After Death: Life in God
by Norman Pittenger
Chapter 1: The Fact of Death
In this book I shall try to present a way of understanding our human life ‘in God’, as I like to phrase it, which will avoid some of the difficulties that many of us find in the conventional talk about ‘life after death’. In a way this is an essay in ‘re-interpretation’, but much more than that it is an effort to engage in what seems to me the necessary task of ‘de-mythologizing.’ that position as it is commonly set forth.
But I wish to make clear at the outset that I do not see such ‘de-mythologizing’ as the entire negation of the perennially Christian conviction that human existence has significance here and now and also has significance beyond this mortal life. It matters to God; hence it is meaningful to speak of the way in which, once we have come to the end of our life in this world, something abides -- and that something is of enormous importance and gives dignity to our humanity, both for you and me as particular persons and also for human society in its total reality -- a society of which each of us is a member, by virtue of our belonging together in what an Old Testament text beautifully calls ‘a bundle of life’.
Before this more positive view can be presented, however, it is essential that we confront honestly and bravely the plain fact that we are going to die. As I shall say, confronting that plain fact does not suggest that we should spend our time in the not very profitable exercise of meditating every day on its reality. But it does require that we should reckon very seriously with our mortality and recognize that this mortality qualifies all that we do and say and think and are.

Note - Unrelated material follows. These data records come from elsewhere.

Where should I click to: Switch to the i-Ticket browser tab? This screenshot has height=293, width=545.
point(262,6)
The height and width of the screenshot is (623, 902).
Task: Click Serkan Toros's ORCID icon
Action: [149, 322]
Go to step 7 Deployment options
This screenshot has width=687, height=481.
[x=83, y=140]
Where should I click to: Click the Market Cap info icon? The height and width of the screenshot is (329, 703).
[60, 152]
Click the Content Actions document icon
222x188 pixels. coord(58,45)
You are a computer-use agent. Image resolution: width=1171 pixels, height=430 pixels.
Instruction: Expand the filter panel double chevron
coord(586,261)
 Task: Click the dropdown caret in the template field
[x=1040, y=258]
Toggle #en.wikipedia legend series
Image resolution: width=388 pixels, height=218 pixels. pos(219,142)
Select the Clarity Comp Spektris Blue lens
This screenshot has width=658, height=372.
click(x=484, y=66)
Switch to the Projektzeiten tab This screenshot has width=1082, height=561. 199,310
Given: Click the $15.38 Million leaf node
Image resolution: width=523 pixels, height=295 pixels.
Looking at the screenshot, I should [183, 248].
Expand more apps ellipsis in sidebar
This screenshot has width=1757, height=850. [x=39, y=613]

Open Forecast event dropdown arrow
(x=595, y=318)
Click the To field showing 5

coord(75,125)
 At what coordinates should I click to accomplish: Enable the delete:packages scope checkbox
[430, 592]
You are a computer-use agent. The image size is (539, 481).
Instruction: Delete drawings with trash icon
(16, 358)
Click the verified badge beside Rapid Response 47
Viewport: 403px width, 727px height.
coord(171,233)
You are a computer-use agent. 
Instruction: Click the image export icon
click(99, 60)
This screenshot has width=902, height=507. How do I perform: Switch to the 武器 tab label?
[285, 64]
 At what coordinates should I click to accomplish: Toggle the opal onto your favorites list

Perhaps our own age is the first in which much effort has been expended in seeking to avoid any such confrontation, so that it is now generally assumed that while death will inevitably come to each one, the question it poses can be put off to that distant tomorrow. Of course it is true that ‘in the midst of life we are in death’; nobody would dare to deny this. But do we really bother much about it?
There can be little doubt that our ancestors, not least in Victorian times, seemed often to be obsessed by the thought of death, both their own and that of other persons. Much fiction included a ‘deathbed scene’, presented with a sentimental attention to detail; many will remember such scenes in the novels of Charles Dickens, guaranteed to move the reader to tears as each circumstance was described. But quite apart from such exaggerated emphasis, there was certainly a keen awareness of human mortality. This is reflected in hymns written during the nineteenth century, so many of them filled with references to the brevity of life here and now, and usually presenting death as a relief from the pains, sorrows, and miseries of mundane existence. ‘Weary of self and laden with my sin, I look to heaven and long to enter in. . .’ So runs one of the most popular of those hymns; and there were many more which in one way or another focused on death as release from this life into one which was painted as inevitably a happier state. Of course the thought of hell, or the state opposite to heavenly bliss, was not forgotten either; but fear of such a hell seems to have been a less central note than expectation of ‘joy in heaven’.
My present concern, however, is not with an assessment of the significance of the calculus of reward and punishment, so often part of this general acceptance of the fact of death. Rather, it is with the acceptance of death itself. Whatever else may have been wrong about the attitude, at least this can be said: for centuries human beings have been ready to recognize that they were mortal. And to my mind this is a healthier state of mind than a too easy dismissal of the fact of human mortality. The failure of so many of our contemporaries to reckon sufficiently seriously with that mortality is largely responsible for the appalling shock that comes when someone does die. Doubtless this also helps to explain the funeral customs of our day, so cynically portrayed in books like The Loved One by Evelyn Waugh and The American Way of Death by Nancy Mitford.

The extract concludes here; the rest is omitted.